Answer: The zeros are $x = -\frac{1}{2}$, $x = \frac{1 + \sqrt{17}}{2}$, and $x = \frac{1 - \sqrt{17}}{2}$. Explain
This is a question about finding the numbers that make a polynomial equation equal to zero, also known as finding the roots or zeros of the polynomial . The solving step is:

First, I'm going to look for simple numbers that might make the equation `2x^3 - x^2 - 9x - 4 = 0` true. A good trick is to look at the last number (-4) and the first number (2). The possible rational roots can be found by trying fractions where the top number is a factor of -4 (like ±1, ±2, ±4) and the bottom number is a factor of 2 (like ±1, ±2). So, I'll try numbers like ±1, ±2, ±4, and also ±1/2.

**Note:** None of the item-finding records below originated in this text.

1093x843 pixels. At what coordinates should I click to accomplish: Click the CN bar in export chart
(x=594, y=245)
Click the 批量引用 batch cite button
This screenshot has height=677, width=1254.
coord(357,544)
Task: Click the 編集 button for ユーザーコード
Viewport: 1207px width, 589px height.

Let's test $x = -\frac{1}{2}$:
$2(-\frac{1}{2})^3 - (-\frac{1}{2})^2 - 9(-\frac{1}{2}) - 4$
$= 2(-\frac{1}{8}) - (\frac{1}{4}) + \frac{9}{2} - 4$
$= -\frac{1}{4} - \frac{1}{4} + \frac{9}{2} - 4$
$= -\frac{2}{4} + \frac{9}{2} - 4$
$= -\frac{1}{2} + \frac{9}{2} - 4$
$= \frac{8}{2} - 4$
$= 4 - 4 = 0$
Yay! So, $x = -\frac{1}{2}$ is one of the roots!

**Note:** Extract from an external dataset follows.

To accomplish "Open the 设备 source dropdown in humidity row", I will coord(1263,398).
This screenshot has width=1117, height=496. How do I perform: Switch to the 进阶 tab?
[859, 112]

Since $x = -\frac{1}{2}$ is a root, it means $(x + \frac{1}{2})$ or, if we multiply by 2, $(2x + 1)$ is a factor of the polynomial.
Now I can divide the original polynomial by $(2x + 1)$ to find the other factors. A neat way to do this is using synthetic division with the root $x = -\frac{1}{2}$:

```
-1/2 | 2 -1 -9 -4
| -1 1 4
-----------------
2 -2 -8 0
```
This means our polynomial can be factored as $(x + \frac{1}{2})(2x^2 - 2x - 8) = 0$.
We can take a 2 out of the quadratic part: $(x + \frac{1}{2}) \cdot 2(x^2 - x - 4) = 0$, which is the same as $(2x + 1)(x^2 - x - 4) = 0$.

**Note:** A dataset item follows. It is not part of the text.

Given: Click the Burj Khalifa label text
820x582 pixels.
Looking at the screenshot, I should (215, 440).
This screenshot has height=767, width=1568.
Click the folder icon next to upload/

Now we need to find the roots of the quadratic equation $x^2 - x - 4 = 0$.
This doesn't look like it factors easily, so I'll use the quadratic formula: $x = \frac{-b \pm \sqrt{b^2 - 4ac}}{2a}$.
Here, $a=1$, $b=-1$, $c=-4$.
$x = \frac{-(-1) \pm \sqrt{(-1)^2 - 4(1)(-4)}}{2(1)}$
$x = \frac{1 \pm \sqrt{1 + 16}}{2}$
$x = \frac{1 \pm \sqrt{17}}{2}$

So, the three zeros of the polynomial are $x = -\frac{1}{2}$, $x = \frac{1 + \sqrt{17}}{2}$, and $x = \frac{1 - \sqrt{17}}{2}$.